**Task material**
---
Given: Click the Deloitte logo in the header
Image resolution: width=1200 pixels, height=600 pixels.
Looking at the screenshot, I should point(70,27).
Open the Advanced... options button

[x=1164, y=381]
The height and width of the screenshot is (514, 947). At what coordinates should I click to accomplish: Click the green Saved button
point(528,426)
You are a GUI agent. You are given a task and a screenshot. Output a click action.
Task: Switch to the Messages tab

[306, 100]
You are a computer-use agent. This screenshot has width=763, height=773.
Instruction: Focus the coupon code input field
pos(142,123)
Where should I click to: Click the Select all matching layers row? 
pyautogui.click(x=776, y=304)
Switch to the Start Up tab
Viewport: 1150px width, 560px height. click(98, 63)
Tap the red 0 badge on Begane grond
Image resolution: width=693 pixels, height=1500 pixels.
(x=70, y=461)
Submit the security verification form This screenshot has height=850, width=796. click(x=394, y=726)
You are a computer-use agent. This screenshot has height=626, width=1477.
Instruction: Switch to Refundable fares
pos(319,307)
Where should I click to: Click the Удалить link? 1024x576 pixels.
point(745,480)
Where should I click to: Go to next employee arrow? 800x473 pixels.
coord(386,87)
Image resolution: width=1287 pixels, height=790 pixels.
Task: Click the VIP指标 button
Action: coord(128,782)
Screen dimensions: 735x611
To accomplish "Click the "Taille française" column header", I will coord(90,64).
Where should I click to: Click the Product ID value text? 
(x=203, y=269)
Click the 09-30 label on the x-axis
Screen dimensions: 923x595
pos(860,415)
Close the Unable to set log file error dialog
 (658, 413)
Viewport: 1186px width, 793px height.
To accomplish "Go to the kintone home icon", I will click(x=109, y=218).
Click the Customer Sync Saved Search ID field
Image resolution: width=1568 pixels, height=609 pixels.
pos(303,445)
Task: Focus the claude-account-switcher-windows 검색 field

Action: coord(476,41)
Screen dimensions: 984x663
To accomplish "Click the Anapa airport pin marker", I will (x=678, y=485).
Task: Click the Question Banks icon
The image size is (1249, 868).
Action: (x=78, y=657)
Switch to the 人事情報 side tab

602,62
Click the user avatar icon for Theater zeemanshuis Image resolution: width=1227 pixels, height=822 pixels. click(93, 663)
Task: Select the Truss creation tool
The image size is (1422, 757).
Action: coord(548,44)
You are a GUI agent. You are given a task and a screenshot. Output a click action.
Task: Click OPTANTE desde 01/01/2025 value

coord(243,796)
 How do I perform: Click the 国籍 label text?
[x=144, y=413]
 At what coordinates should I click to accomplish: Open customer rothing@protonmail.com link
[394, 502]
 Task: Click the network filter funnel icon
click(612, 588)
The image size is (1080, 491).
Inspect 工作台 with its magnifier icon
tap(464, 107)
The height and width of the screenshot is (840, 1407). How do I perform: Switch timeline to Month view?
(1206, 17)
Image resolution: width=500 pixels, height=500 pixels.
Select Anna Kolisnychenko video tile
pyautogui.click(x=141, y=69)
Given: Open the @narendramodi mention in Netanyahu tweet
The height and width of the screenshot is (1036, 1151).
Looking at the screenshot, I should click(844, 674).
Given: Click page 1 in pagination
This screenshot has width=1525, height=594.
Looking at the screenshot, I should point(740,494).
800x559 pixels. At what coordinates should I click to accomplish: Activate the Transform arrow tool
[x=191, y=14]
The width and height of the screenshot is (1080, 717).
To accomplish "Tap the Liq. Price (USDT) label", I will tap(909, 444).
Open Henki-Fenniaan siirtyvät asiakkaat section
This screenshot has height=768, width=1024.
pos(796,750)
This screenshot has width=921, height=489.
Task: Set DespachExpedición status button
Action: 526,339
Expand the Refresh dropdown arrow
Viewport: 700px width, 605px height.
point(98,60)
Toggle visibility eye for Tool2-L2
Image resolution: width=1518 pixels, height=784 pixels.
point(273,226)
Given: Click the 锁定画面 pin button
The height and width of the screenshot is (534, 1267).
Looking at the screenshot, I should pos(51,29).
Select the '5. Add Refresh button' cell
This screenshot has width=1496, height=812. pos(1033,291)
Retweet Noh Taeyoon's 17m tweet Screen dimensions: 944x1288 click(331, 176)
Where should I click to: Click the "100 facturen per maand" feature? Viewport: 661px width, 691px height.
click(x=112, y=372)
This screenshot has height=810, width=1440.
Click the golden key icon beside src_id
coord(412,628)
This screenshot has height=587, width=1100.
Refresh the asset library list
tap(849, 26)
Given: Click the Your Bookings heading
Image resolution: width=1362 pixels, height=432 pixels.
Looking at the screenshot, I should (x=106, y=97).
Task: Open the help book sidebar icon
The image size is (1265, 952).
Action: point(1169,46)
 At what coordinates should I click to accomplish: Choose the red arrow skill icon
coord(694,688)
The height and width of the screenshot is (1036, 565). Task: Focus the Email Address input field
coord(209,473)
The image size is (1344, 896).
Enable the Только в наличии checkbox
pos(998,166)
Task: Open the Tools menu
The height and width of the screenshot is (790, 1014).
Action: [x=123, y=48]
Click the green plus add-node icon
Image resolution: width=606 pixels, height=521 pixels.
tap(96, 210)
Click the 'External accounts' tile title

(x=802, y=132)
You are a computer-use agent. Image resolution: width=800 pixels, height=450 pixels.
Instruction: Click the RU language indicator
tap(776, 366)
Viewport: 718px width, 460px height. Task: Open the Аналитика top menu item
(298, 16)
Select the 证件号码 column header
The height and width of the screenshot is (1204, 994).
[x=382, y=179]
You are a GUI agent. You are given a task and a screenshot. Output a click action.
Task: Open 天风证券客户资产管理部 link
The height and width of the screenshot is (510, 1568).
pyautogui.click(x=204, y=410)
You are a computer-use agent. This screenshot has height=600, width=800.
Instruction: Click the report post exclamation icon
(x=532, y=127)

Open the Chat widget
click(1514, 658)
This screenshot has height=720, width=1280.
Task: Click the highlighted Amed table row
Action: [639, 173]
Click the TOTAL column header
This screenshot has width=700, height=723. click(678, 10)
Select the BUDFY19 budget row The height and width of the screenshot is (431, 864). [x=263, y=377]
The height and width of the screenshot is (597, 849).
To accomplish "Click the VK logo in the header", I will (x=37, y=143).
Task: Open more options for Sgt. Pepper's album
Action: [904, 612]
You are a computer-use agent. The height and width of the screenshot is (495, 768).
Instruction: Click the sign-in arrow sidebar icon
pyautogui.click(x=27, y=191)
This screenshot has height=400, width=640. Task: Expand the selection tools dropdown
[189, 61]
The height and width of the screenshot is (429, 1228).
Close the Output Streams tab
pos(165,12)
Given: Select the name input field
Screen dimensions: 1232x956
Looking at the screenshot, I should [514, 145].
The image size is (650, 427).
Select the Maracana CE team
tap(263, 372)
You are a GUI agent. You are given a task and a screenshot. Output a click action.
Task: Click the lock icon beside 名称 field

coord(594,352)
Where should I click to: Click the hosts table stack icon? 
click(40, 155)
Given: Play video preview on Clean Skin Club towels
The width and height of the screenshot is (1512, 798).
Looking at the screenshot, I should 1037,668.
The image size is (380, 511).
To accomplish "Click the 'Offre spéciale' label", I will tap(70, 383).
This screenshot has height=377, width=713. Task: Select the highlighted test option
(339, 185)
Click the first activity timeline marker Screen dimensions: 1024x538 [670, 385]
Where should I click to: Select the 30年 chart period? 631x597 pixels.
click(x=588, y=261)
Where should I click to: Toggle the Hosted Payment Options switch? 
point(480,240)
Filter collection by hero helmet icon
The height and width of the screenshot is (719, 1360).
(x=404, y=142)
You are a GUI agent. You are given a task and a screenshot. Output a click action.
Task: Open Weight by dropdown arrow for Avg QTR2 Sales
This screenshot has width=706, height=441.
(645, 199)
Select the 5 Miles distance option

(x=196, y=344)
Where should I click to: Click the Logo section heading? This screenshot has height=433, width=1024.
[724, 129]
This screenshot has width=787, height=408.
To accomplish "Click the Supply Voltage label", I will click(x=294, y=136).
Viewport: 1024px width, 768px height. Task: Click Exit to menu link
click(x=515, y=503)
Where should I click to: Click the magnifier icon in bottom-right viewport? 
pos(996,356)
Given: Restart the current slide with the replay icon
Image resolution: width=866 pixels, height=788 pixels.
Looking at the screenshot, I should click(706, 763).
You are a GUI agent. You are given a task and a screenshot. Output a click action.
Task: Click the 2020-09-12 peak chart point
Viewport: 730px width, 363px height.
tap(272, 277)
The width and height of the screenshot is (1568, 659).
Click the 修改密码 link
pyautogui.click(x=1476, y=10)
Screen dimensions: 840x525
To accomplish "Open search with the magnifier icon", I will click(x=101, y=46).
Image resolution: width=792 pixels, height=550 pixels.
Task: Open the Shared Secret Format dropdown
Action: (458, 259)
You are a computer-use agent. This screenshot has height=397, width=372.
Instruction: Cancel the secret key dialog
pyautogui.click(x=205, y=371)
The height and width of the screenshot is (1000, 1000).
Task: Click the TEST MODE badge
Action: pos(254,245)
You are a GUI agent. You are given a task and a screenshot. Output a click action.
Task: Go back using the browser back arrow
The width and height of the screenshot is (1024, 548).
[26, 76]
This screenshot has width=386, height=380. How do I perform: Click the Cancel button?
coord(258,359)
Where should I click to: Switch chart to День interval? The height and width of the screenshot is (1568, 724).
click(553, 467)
---
**What you will do**
The answer should be the exact lines running from the line containing "Where should I click to: Switch" to the last line of the entries, with nothing else.

**Answer section**
Where should I click to: Switch chart to День interval? The height and width of the screenshot is (1568, 724).
click(553, 467)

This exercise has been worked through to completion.